--- Given data Enclosed Below ---
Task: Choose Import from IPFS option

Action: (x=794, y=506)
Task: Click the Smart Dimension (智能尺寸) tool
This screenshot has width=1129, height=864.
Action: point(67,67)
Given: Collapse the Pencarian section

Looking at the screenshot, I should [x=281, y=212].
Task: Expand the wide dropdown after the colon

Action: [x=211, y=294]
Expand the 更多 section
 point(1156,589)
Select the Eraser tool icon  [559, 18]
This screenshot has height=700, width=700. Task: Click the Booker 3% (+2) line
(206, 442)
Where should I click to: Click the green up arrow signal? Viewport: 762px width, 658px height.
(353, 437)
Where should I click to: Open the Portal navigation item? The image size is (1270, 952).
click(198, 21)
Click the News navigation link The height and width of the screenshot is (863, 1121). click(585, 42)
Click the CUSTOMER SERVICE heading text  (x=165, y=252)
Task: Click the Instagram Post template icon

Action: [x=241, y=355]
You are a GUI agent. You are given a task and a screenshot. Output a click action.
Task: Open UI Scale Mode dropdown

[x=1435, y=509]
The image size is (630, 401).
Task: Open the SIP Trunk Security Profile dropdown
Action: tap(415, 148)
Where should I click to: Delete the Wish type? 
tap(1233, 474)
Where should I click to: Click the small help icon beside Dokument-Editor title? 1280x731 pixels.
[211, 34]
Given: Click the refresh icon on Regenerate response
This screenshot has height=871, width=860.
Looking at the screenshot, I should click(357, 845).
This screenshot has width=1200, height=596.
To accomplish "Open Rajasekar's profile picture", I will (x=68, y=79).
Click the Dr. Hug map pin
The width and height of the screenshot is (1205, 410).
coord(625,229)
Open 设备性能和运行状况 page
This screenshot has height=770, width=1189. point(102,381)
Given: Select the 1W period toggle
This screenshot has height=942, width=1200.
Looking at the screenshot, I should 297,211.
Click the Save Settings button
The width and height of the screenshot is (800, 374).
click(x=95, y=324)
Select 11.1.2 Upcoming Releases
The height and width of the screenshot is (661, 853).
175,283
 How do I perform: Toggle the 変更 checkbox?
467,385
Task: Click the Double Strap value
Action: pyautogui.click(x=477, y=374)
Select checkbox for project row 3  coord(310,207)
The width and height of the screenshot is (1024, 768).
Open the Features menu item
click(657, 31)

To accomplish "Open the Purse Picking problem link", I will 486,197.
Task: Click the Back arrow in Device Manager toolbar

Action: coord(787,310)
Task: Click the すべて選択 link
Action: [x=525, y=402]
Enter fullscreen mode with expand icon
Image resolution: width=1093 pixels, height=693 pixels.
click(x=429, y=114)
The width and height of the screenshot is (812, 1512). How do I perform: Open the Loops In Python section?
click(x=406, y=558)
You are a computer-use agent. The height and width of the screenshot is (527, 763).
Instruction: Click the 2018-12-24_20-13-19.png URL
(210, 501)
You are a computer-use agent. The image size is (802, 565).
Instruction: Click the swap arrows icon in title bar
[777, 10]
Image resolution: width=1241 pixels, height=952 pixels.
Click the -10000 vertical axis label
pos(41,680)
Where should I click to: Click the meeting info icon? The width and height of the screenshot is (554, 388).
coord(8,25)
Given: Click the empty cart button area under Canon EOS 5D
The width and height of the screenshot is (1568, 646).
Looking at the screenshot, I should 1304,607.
--- End of Enclosed Given data ---
→ How to complete this task
Write down exactly the span of lines above from the one containing "This screenshot has height=942, width=1200." to the one containing "Given: Click the empty", both ends included.

→ Answer to the problem
This screenshot has height=942, width=1200.
Looking at the screenshot, I should 297,211.
Click the Save Settings button
The width and height of the screenshot is (800, 374).
click(x=95, y=324)
Select 11.1.2 Upcoming Releases
The height and width of the screenshot is (661, 853).
175,283
 How do I perform: Toggle the 変更 checkbox?
467,385
Task: Click the Double Strap value
Action: pyautogui.click(x=477, y=374)
Select checkbox for project row 3  coord(310,207)
The width and height of the screenshot is (1024, 768).
Open the Features menu item
click(657, 31)

To accomplish "Open the Purse Picking problem link", I will 486,197.
Task: Click the Back arrow in Device Manager toolbar

Action: coord(787,310)
Task: Click the すべて選択 link
Action: [x=525, y=402]
Enter fullscreen mode with expand icon
Image resolution: width=1093 pixels, height=693 pixels.
click(x=429, y=114)
The width and height of the screenshot is (812, 1512). How do I perform: Open the Loops In Python section?
click(x=406, y=558)
You are a computer-use agent. The height and width of the screenshot is (527, 763).
Instruction: Click the 2018-12-24_20-13-19.png URL
(210, 501)
You are a computer-use agent. The image size is (802, 565).
Instruction: Click the swap arrows icon in title bar
[777, 10]
Image resolution: width=1241 pixels, height=952 pixels.
Click the -10000 vertical axis label
pos(41,680)
Where should I click to: Click the meeting info icon? The width and height of the screenshot is (554, 388).
coord(8,25)
Given: Click the empty cart button area under Canon EOS 5D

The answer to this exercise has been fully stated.